### Stated problem
Copy out the records word for word, from the start of the records down to the line containing "Action: click(x=1192, y=550)", including both ends.

### Supplied records

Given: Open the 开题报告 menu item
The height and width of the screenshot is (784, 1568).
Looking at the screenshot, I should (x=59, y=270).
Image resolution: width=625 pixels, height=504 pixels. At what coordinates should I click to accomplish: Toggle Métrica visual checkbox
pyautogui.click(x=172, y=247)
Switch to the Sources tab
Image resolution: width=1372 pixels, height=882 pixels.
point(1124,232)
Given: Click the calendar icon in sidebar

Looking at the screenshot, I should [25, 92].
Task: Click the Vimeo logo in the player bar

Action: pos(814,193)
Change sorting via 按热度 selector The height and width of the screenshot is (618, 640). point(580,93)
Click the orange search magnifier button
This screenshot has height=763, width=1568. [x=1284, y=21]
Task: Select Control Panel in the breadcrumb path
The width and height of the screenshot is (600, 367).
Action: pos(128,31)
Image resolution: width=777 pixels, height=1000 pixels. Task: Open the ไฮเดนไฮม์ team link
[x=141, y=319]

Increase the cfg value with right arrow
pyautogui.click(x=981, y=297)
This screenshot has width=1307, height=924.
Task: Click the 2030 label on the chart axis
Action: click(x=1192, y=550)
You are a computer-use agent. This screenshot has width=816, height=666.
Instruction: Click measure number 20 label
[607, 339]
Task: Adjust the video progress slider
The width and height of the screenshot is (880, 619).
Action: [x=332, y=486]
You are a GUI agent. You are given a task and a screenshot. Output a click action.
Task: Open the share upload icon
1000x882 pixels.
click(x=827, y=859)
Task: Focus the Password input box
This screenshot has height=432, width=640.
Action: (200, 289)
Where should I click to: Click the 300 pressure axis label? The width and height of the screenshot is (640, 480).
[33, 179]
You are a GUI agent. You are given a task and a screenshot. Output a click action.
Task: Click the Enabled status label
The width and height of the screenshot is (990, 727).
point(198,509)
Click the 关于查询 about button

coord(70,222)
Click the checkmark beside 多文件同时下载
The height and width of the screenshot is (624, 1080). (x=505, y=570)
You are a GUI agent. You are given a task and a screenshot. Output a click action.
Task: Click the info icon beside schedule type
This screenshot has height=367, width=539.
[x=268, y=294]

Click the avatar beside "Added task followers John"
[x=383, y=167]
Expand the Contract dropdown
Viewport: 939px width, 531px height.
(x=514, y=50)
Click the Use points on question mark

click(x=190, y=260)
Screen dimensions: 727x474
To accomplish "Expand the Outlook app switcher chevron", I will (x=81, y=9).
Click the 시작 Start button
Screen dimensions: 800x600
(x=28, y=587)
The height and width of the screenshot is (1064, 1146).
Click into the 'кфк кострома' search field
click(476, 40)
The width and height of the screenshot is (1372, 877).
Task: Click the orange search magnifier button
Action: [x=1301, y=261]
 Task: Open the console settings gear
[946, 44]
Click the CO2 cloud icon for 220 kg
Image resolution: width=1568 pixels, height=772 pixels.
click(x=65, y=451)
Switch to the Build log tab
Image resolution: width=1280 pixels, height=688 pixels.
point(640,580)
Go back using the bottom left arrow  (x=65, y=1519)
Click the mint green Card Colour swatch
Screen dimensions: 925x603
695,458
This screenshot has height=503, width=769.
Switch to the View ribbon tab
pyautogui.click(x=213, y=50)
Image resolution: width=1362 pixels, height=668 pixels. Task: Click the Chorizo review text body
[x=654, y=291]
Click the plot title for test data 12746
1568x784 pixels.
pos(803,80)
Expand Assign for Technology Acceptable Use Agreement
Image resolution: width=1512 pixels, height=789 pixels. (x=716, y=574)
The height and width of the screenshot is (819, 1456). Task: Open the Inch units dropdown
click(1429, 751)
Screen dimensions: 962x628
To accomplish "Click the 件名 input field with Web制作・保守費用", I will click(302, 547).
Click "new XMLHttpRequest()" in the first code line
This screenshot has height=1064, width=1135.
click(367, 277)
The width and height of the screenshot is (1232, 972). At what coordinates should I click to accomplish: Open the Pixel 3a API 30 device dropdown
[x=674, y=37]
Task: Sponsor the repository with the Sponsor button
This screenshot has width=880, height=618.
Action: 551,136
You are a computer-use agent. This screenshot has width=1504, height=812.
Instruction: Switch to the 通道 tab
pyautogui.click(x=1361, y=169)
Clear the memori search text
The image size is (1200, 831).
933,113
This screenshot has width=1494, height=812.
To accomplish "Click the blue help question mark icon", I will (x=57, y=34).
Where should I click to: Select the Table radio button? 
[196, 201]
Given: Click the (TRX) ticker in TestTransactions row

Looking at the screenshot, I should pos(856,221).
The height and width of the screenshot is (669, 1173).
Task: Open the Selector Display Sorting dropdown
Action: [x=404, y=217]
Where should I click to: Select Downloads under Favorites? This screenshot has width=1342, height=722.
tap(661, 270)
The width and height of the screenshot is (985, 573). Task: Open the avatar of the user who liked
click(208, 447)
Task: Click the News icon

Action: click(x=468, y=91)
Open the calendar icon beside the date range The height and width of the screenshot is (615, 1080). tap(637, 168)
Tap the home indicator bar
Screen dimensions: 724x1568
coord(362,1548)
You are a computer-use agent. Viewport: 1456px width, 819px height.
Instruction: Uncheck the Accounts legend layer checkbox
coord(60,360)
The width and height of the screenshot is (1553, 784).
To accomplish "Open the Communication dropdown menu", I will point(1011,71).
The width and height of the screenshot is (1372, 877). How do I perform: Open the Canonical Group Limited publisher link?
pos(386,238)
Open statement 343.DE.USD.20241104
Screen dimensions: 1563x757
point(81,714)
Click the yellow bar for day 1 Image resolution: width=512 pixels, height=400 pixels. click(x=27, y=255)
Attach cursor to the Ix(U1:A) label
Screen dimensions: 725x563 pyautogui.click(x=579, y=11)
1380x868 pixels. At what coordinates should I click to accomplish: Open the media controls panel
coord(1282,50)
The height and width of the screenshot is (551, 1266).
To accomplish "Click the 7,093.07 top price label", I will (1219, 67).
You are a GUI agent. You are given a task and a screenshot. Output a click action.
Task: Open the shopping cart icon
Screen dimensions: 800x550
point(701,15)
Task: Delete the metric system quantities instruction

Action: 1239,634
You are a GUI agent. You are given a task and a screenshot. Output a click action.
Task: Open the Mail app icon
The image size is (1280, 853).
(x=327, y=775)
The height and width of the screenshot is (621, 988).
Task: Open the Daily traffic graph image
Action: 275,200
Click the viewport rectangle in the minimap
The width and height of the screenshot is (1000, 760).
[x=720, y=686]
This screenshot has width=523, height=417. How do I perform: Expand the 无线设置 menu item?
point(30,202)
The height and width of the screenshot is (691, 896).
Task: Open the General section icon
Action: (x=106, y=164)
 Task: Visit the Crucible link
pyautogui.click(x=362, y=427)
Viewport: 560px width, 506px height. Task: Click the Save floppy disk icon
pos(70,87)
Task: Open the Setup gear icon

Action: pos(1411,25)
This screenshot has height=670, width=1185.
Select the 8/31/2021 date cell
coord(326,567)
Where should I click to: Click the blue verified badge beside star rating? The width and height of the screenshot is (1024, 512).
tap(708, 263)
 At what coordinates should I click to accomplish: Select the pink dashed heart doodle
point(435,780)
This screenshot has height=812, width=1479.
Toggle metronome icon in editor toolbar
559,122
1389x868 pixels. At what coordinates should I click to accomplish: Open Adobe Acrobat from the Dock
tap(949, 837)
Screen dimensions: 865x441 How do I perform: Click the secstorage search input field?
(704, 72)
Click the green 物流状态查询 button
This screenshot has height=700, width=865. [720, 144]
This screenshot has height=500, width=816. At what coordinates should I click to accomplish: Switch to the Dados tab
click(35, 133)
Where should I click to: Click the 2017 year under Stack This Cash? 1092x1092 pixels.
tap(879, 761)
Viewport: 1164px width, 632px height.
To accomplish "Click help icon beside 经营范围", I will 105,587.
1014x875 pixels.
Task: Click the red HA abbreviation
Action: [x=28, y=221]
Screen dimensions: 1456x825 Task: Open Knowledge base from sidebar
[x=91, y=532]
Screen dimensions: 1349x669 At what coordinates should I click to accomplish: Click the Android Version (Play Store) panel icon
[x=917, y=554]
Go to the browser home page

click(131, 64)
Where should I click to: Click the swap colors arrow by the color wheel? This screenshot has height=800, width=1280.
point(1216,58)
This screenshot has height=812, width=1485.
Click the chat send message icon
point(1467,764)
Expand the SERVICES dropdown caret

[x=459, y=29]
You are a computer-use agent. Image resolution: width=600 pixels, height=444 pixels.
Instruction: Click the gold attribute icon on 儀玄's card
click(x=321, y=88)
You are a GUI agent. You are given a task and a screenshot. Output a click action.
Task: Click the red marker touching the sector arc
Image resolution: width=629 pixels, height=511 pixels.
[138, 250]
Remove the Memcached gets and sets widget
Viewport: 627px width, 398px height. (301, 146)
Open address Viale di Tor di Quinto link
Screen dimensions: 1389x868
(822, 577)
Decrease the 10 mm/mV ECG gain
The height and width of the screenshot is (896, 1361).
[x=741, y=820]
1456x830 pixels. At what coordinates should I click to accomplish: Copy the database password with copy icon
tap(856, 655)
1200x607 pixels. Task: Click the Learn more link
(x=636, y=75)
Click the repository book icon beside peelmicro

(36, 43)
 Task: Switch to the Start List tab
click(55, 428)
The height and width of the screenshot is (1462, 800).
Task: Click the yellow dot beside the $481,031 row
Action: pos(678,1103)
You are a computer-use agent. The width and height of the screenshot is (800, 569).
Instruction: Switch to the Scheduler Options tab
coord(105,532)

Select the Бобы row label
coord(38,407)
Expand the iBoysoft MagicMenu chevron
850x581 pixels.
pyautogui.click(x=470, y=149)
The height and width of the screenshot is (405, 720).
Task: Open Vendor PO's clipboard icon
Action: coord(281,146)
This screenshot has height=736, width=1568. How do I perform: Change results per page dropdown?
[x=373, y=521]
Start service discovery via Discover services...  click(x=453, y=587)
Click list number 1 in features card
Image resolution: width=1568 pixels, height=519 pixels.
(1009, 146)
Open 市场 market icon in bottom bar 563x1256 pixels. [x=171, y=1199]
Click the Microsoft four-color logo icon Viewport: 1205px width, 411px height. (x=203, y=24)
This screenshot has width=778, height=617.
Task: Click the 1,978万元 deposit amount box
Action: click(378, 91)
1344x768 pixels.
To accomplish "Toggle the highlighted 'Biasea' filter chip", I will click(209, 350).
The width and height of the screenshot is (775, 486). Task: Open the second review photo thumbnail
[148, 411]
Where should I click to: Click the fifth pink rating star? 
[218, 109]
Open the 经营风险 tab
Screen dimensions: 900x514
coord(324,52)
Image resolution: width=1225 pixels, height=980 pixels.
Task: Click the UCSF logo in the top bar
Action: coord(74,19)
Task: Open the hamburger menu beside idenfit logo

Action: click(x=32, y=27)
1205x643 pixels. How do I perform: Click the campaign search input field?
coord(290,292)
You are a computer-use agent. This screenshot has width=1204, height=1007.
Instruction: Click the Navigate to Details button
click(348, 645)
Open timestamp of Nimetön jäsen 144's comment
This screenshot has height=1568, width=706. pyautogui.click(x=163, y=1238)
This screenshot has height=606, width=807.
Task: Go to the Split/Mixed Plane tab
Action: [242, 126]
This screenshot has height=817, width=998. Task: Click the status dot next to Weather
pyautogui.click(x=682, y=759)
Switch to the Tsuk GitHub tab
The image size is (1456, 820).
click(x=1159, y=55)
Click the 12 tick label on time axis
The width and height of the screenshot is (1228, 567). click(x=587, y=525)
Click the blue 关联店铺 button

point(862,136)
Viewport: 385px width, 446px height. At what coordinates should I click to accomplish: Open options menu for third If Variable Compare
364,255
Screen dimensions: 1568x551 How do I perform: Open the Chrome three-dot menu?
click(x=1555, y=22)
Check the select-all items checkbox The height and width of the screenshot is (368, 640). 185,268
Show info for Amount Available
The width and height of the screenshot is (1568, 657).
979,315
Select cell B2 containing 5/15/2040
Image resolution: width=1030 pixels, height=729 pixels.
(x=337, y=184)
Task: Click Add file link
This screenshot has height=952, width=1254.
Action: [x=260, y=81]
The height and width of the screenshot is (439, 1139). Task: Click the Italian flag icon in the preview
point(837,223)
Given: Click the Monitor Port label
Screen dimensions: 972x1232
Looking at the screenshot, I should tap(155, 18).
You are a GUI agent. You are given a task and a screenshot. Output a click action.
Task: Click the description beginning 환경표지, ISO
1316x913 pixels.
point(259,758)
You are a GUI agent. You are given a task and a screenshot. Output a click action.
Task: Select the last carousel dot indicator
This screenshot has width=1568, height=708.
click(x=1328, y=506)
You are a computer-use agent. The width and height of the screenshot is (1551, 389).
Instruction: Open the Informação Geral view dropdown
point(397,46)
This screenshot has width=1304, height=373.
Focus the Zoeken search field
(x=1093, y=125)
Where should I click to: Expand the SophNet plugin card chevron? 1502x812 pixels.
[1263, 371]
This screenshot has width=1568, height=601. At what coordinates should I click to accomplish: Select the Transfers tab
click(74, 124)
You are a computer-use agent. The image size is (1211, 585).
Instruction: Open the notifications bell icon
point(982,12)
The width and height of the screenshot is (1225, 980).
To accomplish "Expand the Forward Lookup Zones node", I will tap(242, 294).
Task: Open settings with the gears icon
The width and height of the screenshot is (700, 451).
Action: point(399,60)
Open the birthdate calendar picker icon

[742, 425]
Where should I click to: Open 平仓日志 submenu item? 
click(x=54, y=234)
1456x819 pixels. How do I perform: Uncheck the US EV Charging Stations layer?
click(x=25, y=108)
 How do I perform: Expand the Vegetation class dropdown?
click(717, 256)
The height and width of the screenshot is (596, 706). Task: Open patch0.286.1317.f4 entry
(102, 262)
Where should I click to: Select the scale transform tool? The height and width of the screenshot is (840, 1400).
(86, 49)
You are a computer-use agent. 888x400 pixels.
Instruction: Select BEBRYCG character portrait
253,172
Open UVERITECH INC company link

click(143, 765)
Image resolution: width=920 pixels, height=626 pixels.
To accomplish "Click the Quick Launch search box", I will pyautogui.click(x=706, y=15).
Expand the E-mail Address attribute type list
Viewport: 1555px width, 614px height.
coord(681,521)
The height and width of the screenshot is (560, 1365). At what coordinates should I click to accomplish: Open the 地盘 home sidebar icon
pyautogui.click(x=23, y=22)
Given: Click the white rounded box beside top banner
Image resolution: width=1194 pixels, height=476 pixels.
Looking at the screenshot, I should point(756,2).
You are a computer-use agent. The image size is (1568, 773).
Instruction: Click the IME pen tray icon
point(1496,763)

### Reply
Given: Open the 开题报告 menu item
The height and width of the screenshot is (784, 1568).
Looking at the screenshot, I should (x=59, y=270).
Image resolution: width=625 pixels, height=504 pixels. At what coordinates should I click to accomplish: Toggle Métrica visual checkbox
pyautogui.click(x=172, y=247)
Switch to the Sources tab
Image resolution: width=1372 pixels, height=882 pixels.
point(1124,232)
Given: Click the calendar icon in sidebar

Looking at the screenshot, I should [25, 92].
Task: Click the Vimeo logo in the player bar

Action: pos(814,193)
Change sorting via 按热度 selector The height and width of the screenshot is (618, 640). point(580,93)
Click the orange search magnifier button
This screenshot has height=763, width=1568. [x=1284, y=21]
Task: Select Control Panel in the breadcrumb path
The width and height of the screenshot is (600, 367).
Action: pos(128,31)
Image resolution: width=777 pixels, height=1000 pixels. Task: Open the ไฮเดนไฮม์ team link
[x=141, y=319]

Increase the cfg value with right arrow
pyautogui.click(x=981, y=297)
This screenshot has width=1307, height=924.
Task: Click the 2030 label on the chart axis
Action: click(x=1192, y=550)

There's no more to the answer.